Stories of three of our staff.

Vikki Dupuis, West End Community Centre Facility Manager

After two years as a camper at City of Guelph Barber Scout Camp, I was asked to come back as a Leader in Training. For two years I spent my summers there and the third year I was hired as staff. The rest, as they say, is history. Back then I had a tremendous passion for kids and camp so imagine my astonishment when I discovered in my senior high school year, that three universities in Canada were offering an Honours Recreation degree. It was a dream come true. Each summer I continued working camps, then playgrounds. After graduating I moving into facility bookings, then recreation programming for 17 years and then managing the West End Community Centre. I’m proud to say that I’ve been an employee of the City of Guelph, in some capacity, every year since I was 15 years old! And the best part of it all is that I still get to bring that same passion to the job that I began with at 15!
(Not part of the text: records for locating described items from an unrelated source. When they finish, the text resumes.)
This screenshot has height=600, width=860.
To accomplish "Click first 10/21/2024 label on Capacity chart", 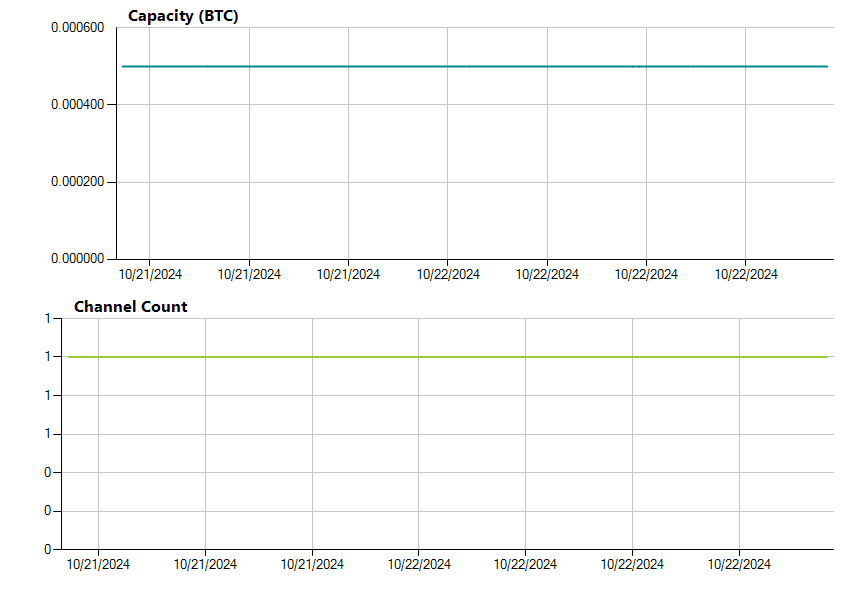I will coord(150,274).
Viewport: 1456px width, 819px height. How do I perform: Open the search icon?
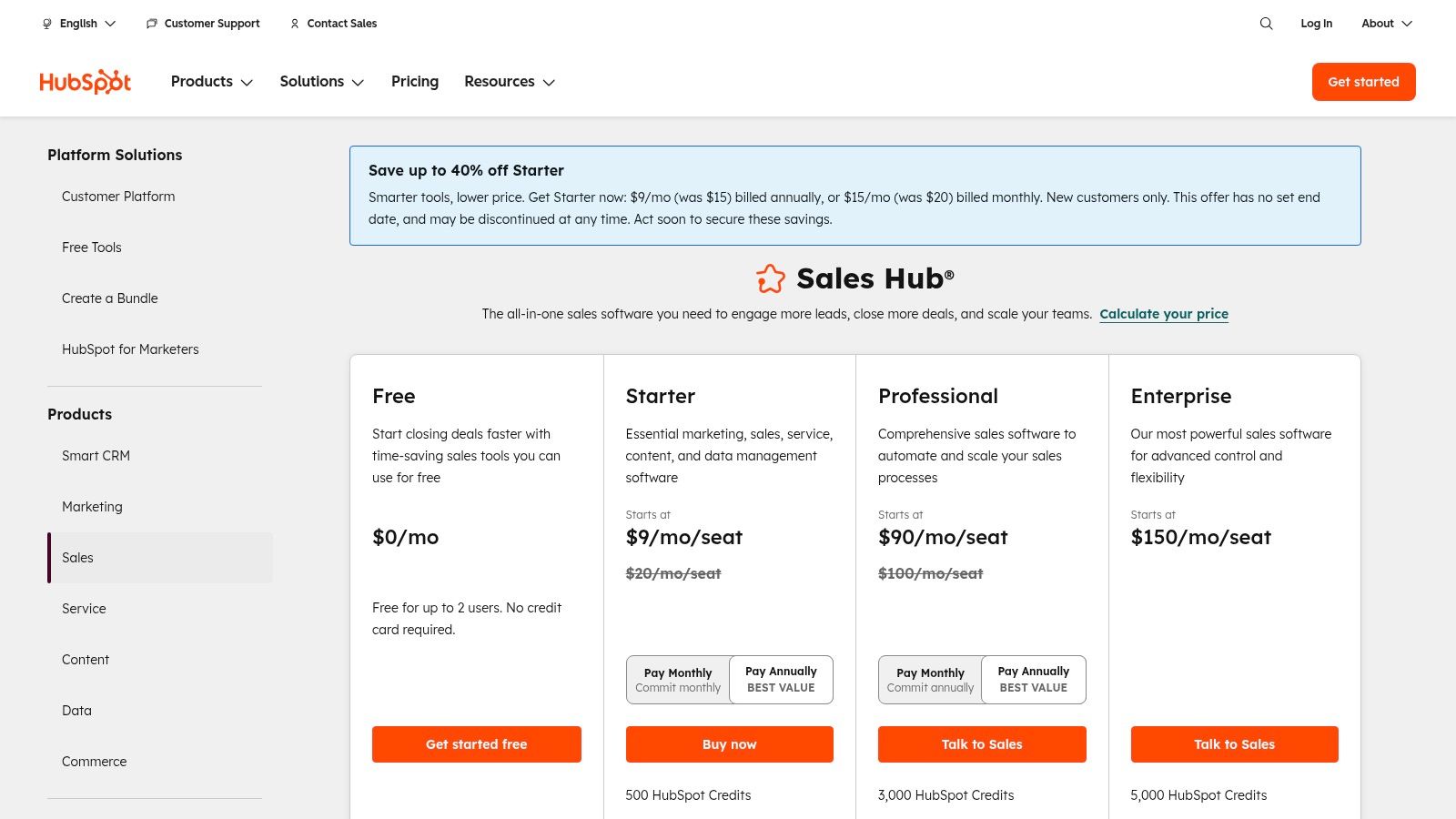[1266, 24]
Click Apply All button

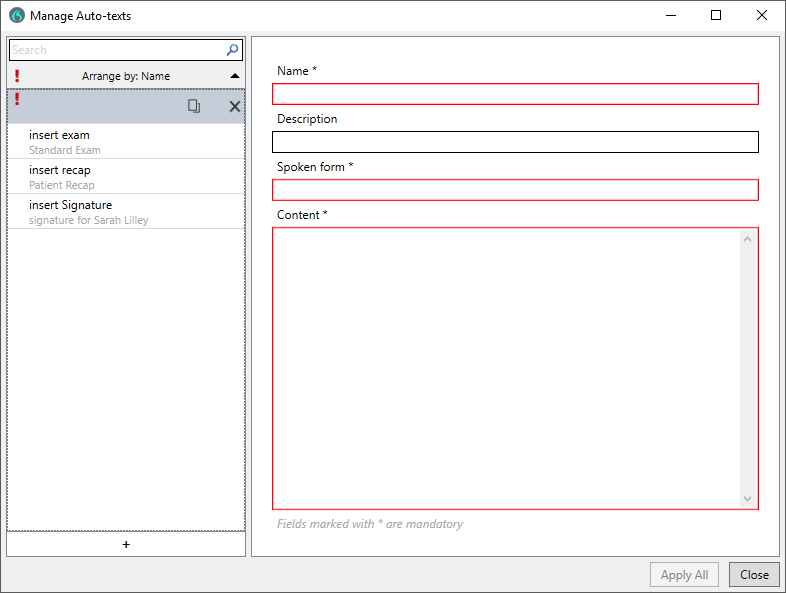[684, 574]
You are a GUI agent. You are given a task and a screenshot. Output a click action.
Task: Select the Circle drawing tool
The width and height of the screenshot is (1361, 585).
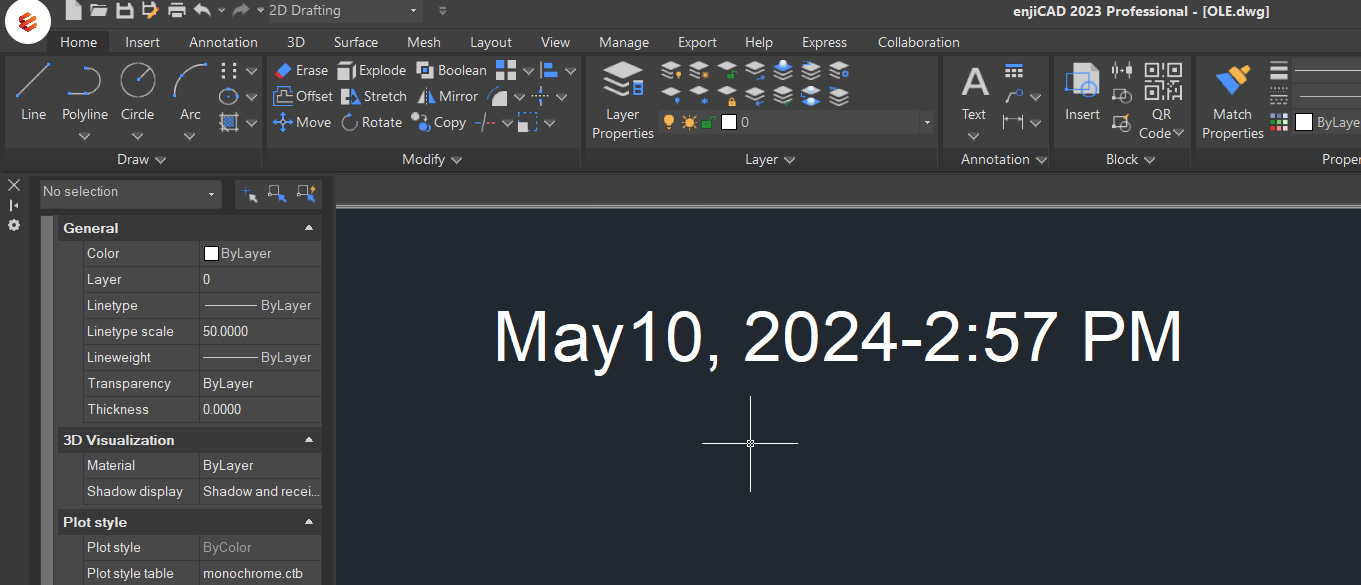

Tim Robertson, Process Operations Supervisor

Although it was nearly 20 years ago now, I vividly recall receiving a phone call from the supervisor of Parks and Recreation, Ian Milne. My application and subsequent interview resulted in me being offered a summer position on the sports field crew. I gladly accepted the offer and my journey with the City of Guelph had begun.

Being a sports enthusiast I could not wait to get started with the thought of spending the summer outdoors and earning some much needed money between semesters maintaining the various recreational offerings. General upkeep of tennis courts, lining of soccer fields and overall maintenance of baseball and softball diamonds were examples of such activities I was involved in. The latter requiring me to be trained on the operation of a tractor (for gilling or grooming the in fields), which was quite interesting.

I was hired back for two additional seasonal work terms. Nearing the end of my last work term I was provided the opportunity to extend my work term at the Waterworks department and then at the Wastewater department. Exposure to both of these areas provided me with an insight into the breadth of services the City of Guelph has to offer. I enjoyed my time at both locations but in particular was very interested in learning more about the intricacies of wastewater treatment. The more I learned the more interested I was in investigating how to turn this into a career path.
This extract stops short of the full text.